Has nothing to do with the ability of crew/pax to survive. Other regulations cover availability of oxygen above a certain altitude.

C2j

ConnieLover
9th Mar 2018, 04:43
WHBM --
I am very glad I was a kid and not an adult back then, and did not know the frightening facts about how dangerous flying was back then. I only learned that fairly recently. Heck, I remember seeing flames coming out of the back of one of the engines at night, every once in a while, and thinking noting of it because it seemed so normal! No big deal -- or so I thought back then. That makes Aramco's perfect record with their aircraft all the more astounding. Finicky and picky to the N th degree -- and that worked! (Boy, am I glad it did!)

Cubs2jets --
Thank you very much for the definition of what an aircraft's Service Ceiling is. I knew it was not anywhere close to the normal cruise altitude, but I didn't know the definition, nor did I know the DC-4's normal cruise altitude.

Love this discussion and these threads on aviation history!

WHBM
9th Mar 2018, 08:34
WHBM --
I am very glad I was a kid and not an adult back then, and did not know the frightening facts about how dangerous flying was back then. I only learned that fairly recently. Heck, I remember seeing flames coming out of the back of one of the engines at night, every once in a while, and thinking noting of it because it seemed so normal! No big deal -- or so I thought back then. That makes Aramco's perfect record with their aircraft all the more astounding. Finicky and picky to the N th degree -- and that worked! (Boy, am I glad it did!)
Interestingly, I can't recall a single accident which was caused by flames venting back from a piston aircraft in flight.

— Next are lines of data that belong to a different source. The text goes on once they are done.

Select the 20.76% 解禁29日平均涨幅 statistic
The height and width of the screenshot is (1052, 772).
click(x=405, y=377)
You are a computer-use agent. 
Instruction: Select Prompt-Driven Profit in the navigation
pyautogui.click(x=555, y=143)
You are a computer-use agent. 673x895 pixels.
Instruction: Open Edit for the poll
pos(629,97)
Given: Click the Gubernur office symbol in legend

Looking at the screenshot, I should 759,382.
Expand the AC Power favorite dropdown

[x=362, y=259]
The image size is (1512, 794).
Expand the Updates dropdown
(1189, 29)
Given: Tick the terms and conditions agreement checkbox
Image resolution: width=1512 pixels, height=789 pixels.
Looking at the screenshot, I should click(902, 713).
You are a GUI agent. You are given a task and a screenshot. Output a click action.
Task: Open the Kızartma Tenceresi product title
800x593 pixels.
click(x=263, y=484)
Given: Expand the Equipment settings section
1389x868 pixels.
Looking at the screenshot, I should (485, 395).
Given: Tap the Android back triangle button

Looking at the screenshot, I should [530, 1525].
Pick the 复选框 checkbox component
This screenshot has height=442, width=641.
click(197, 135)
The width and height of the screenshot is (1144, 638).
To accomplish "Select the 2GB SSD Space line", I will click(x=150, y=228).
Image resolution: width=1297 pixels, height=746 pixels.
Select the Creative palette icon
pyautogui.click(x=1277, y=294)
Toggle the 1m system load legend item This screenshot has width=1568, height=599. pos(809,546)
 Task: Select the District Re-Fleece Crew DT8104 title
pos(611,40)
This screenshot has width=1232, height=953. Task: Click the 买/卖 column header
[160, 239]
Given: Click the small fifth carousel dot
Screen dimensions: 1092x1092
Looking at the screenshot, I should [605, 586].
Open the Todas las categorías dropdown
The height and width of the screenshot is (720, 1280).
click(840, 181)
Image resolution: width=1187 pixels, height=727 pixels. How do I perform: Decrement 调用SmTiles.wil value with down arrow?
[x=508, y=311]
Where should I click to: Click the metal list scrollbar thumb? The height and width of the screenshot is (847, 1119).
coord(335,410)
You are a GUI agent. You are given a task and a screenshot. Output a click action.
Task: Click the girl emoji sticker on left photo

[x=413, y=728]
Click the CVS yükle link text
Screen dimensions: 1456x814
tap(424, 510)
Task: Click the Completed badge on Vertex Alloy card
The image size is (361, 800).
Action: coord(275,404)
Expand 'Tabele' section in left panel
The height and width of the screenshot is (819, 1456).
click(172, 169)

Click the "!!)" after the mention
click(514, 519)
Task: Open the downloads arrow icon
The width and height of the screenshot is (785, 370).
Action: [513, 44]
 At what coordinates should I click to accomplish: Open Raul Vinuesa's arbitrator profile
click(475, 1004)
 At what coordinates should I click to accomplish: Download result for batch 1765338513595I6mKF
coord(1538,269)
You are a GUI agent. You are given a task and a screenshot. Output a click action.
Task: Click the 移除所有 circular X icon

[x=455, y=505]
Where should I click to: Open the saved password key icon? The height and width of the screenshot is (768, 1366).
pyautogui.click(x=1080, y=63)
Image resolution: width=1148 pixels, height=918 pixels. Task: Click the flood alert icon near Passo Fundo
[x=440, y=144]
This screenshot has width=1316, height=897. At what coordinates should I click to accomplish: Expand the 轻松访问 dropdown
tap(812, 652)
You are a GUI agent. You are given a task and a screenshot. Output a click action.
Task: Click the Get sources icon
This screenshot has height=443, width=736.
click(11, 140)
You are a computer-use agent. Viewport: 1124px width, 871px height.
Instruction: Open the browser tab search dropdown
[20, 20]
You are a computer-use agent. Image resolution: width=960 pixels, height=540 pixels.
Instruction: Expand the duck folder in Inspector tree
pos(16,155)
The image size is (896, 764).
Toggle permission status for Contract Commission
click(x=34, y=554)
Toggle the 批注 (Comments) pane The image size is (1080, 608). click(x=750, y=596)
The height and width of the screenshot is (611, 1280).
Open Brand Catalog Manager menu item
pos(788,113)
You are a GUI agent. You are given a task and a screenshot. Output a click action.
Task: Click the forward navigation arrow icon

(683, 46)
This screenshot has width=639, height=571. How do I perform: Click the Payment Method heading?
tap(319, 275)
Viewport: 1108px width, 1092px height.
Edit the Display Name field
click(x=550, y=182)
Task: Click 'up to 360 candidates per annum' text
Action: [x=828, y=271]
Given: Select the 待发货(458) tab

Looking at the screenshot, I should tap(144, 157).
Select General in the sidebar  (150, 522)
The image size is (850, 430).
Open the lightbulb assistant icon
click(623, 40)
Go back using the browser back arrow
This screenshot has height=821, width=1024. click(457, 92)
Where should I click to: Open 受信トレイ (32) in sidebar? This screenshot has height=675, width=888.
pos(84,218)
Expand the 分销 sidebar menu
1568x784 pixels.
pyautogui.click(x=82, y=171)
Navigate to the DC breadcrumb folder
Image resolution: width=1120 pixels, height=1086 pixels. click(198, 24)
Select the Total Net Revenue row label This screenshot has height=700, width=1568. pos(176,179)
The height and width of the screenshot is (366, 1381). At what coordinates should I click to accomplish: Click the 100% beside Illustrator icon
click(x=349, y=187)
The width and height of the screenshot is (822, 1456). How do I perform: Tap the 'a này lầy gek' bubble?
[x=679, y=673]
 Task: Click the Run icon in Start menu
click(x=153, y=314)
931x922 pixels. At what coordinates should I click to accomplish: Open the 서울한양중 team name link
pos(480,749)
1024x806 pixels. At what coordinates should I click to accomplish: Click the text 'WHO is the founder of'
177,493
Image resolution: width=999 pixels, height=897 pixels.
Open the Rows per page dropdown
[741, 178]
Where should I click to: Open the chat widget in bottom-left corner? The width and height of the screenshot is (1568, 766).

From the US, their handful of major international carriers (bearing in mind that the vast majority of US aviation is domestic within the country) do seem to have had a worse record than average. Pan Am in particular; the number of their aircraft that crashed into the Pacific Ocean alone, let alone all their other serious events worldwide, must have caused concerns.

tonytales
9th Mar 2018, 17:33
The Wright 3350 TC18 engines on the DC-7 and L-1049 had the most impressive exhaust flames as the Power Recovery Turbines introduced some fresh air (cooling the disk) right inside the flight hood. My company maintained some US Navy R7V Super Connies along with the radar Connies. One of R7V was the first to be fitted with the TC (Turbo Compound) engine. The nacelle had the usual flame shields aft of the exhaust of the flight hood. On this one aircraft the flame shields for the top PRT extended past the QEC parting line where they normally terminated. Instead, they went all the way back to the wing leading edge and wrapped around it for a distance aft. Apparently it had been used in flight testing the TC installation. I was told Wright had quite a time reducing the exhaust flame particularly at take-off where the mixture was in full rich. It was the only Connie I saw with the extra flame shields.